Wherever the word "computer" shows up in the data, report the line it sits in.

Records provided:
○ ○ ○ ○ ○

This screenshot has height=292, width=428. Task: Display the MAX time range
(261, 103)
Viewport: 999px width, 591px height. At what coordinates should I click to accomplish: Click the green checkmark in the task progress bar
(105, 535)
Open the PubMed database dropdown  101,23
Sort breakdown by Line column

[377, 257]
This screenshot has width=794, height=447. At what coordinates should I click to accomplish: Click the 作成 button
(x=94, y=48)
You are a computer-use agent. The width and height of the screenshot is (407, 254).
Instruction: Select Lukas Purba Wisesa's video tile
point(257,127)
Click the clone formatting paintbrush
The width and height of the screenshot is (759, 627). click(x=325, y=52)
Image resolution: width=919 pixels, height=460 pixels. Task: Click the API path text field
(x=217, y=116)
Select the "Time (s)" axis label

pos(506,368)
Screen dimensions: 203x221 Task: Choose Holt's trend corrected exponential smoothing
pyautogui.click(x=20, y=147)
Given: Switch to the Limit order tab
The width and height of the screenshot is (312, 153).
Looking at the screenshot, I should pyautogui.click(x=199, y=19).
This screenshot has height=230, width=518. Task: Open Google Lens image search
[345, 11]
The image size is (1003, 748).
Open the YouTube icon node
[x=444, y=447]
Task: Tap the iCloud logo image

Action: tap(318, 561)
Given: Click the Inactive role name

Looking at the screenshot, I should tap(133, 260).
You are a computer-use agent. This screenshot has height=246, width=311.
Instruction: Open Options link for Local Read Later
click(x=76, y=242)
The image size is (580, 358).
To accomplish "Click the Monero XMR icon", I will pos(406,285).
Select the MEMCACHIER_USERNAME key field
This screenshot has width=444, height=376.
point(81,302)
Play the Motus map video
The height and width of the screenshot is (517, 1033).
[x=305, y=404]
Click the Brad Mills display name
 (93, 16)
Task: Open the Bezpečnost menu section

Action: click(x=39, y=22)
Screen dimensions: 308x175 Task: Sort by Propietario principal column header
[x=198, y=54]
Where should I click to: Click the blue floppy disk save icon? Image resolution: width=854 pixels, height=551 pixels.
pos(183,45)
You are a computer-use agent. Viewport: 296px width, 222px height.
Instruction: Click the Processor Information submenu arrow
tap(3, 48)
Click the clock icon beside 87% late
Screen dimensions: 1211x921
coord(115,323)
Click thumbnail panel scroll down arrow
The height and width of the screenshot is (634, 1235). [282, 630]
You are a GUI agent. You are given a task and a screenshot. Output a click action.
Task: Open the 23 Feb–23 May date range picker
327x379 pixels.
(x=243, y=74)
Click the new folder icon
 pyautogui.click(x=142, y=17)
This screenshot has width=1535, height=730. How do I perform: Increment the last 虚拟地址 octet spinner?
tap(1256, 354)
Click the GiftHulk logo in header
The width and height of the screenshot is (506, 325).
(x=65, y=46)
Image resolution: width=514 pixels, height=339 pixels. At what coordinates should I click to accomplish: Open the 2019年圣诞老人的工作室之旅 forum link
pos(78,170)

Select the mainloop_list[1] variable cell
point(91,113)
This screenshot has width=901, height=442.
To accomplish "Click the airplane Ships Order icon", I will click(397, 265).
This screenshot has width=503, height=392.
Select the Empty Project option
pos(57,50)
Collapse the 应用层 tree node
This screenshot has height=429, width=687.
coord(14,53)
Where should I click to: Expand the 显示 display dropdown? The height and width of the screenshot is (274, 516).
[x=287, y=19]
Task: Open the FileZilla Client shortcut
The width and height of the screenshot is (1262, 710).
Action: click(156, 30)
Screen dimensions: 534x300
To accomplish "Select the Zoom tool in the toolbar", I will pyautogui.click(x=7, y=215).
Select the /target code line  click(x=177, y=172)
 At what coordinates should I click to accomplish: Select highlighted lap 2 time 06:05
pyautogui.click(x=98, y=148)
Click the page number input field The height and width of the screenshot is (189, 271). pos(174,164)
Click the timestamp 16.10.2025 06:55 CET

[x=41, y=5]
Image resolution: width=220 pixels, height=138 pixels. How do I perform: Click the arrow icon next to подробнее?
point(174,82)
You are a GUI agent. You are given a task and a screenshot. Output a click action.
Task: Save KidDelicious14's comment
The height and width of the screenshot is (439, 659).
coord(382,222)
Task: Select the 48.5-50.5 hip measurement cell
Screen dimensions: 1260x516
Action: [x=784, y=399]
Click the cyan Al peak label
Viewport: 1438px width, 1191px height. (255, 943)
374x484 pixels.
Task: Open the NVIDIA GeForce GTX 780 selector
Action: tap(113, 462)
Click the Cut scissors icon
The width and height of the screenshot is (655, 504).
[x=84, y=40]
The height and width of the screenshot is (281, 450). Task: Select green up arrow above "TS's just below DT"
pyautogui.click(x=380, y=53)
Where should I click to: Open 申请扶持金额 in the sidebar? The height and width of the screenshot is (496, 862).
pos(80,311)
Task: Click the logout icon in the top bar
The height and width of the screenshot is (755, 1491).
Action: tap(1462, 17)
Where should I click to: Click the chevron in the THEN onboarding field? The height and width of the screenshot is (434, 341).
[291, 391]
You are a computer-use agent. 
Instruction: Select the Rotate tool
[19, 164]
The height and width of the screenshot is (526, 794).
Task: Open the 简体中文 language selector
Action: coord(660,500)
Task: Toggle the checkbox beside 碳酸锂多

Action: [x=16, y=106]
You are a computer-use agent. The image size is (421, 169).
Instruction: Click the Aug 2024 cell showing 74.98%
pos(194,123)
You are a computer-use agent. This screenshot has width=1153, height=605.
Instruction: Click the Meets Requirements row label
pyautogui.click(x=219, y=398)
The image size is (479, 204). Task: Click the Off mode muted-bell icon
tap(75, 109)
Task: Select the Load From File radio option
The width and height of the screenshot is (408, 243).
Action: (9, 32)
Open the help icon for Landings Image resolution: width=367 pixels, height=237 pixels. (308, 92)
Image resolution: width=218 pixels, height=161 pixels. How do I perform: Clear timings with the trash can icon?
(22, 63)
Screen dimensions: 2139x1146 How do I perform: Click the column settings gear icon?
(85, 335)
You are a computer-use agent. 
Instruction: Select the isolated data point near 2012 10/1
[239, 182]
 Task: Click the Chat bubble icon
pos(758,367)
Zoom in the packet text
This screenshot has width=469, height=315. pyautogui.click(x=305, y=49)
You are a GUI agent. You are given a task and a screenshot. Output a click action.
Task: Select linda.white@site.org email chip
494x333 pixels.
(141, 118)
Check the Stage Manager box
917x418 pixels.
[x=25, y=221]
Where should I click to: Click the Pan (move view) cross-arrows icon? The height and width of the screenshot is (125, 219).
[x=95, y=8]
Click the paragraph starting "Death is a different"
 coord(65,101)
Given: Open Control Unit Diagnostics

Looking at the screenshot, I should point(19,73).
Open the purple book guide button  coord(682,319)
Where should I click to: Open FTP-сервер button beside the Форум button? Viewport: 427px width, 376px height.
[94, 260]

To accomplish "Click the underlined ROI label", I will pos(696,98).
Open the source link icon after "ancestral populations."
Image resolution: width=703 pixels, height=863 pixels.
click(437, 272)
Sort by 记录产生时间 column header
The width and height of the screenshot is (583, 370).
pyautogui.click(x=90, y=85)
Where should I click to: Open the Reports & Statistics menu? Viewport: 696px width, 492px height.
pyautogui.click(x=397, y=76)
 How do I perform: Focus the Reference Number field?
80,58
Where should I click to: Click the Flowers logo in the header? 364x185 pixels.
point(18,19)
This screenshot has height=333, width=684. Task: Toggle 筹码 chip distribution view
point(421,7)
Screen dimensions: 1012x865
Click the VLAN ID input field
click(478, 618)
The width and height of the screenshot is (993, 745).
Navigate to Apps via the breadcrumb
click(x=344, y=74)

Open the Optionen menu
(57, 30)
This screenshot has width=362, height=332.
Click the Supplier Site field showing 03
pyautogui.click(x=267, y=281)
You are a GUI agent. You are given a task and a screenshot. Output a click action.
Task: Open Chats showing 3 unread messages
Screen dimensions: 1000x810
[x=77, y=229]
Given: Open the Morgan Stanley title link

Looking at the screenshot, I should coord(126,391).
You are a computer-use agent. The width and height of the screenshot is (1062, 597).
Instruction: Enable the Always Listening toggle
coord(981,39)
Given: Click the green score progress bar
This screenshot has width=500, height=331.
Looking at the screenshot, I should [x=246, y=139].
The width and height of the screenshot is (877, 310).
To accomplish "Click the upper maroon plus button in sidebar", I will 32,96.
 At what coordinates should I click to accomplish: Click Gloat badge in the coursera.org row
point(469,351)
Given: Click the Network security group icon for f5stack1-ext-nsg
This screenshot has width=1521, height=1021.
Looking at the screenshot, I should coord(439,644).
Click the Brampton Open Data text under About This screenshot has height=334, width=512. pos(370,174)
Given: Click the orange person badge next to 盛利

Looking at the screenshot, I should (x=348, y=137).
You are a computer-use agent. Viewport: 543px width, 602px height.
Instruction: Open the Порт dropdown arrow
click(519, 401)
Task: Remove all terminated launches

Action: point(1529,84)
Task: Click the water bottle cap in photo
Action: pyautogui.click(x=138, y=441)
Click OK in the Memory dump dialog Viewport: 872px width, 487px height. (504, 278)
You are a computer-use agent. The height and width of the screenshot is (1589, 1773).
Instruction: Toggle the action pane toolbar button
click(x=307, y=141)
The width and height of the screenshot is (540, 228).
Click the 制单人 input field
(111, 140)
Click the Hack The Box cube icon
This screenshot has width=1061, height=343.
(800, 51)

○ ○ ○ ○ ○

Expected output:
You are a computer-use agent. The width and height of the screenshot is (407, 254).
You are a computer-use agent. This screenshot has height=246, width=311.
You are a computer-use agent. Viewport: 296px width, 222px height.
You are a computer-use agent. 
You are a computer-use agent. The image size is (421, 169).
You are a computer-use agent. This screenshot has width=1153, height=605.
You are a computer-use agent. 
You are a computer-use agent. The width and height of the screenshot is (1062, 597).
You are a computer-use agent. Viewport: 543px width, 602px height.
You are a computer-use agent. The height and width of the screenshot is (1589, 1773).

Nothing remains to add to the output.